With changes in cell walls, both effective quantum yield and maximal quantum yield of the same regions in thalli gradually increased during the transformation of vegetative cells to archeospores, suggesting that the photosynthetic properties of the same regions in thalli gradually increased. Meanwhile, photosynthetic parameters for different sectors of thalli were Talazoparib clinical trial determined, which included the proximal vegetative cells, archeosporangia, and newly released archeospores. The changes in photosynthetic
properties of different sectors of thalli were in accordance with that of the same regions in thalli at different stages. In addition, the photosynthetic responses of archeosporangia to light showed higher saturating irradiance levels than those of vegetative cells. All these results suggest that archeosporangial cell walls were not degraded prior to release but were ruptured via bulging of the archeospore
within the sporangium, and ultimately, archeospores were discharged. The accumulation of carbohydrates during archeospore formation in P. yezoensis might be required for the release of archeospores. “
“A paper by Belton et al. (2013) published in this issue of the Journal of Phycology addresses species boundaries in the Caulerpa racemosa–peltata complex. Caulerpa is a member of the siphonous green algae (order Bryopsidales), which consist of a single giant cell that forms a simple tube or one that branches to form a range of morphologies, from very simple branched tubes
to much more complex architectures consisting SPTLC1 of a medulla and SB525334 cortex that can display elaborate macromorphological features (Hillis-Colinvaux 1984, Verbruggen et al. 2009a). In Caulerpa, species display a complex morphology consisting of a stolon bearing root-like rhizoids and upright stalks (rachis) with lateral branchlets (ramuli; Fig. 1H).

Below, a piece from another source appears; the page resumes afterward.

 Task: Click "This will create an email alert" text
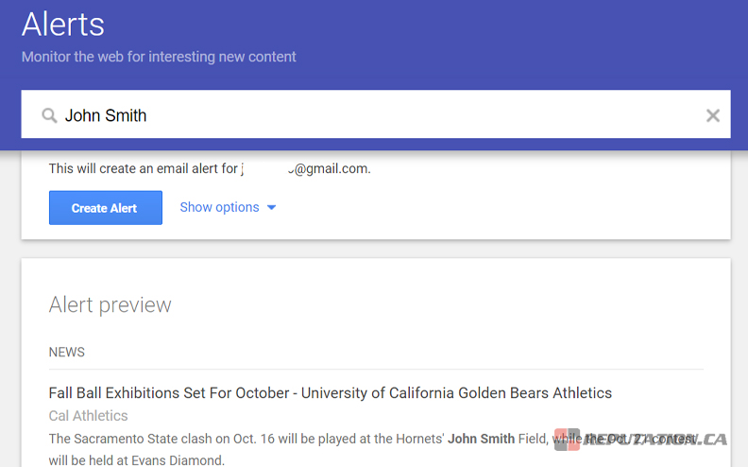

In “paradigm” C. racemosa the branchlets are spherical (Fig. 1E), whereas in C. peltata they are umbrella-like (Fig. 1A), although in reality one finds all sorts of intermediates between these morphologies (Fig. 1, A–E) as well as some other morphologies (Fig. 1, F–G). Furthermore, culture studies have provided evidence for habitat-induced phenotypic plasticity of the branchlets and the overall thallus appearance (Calvert 1976, Ohba and Enomoto 1987, Ohba et al. 1992). It is therefore no surprise that the C. racemosa–peltata complex has long troubled algal taxonomists. Two centuries of taxonomic work on the complex have resulted in a Gordian knot of more than 50 formally described species and intraspecific taxa that have been merged back into racemosa and peltata, with several additional aberrant morphological variations on the same theme being described as separate taxonomic entities. Some workers have recognized the plasticity induced by microhabitat and chosen a system with few species and some ecomorphs (ecads) within them.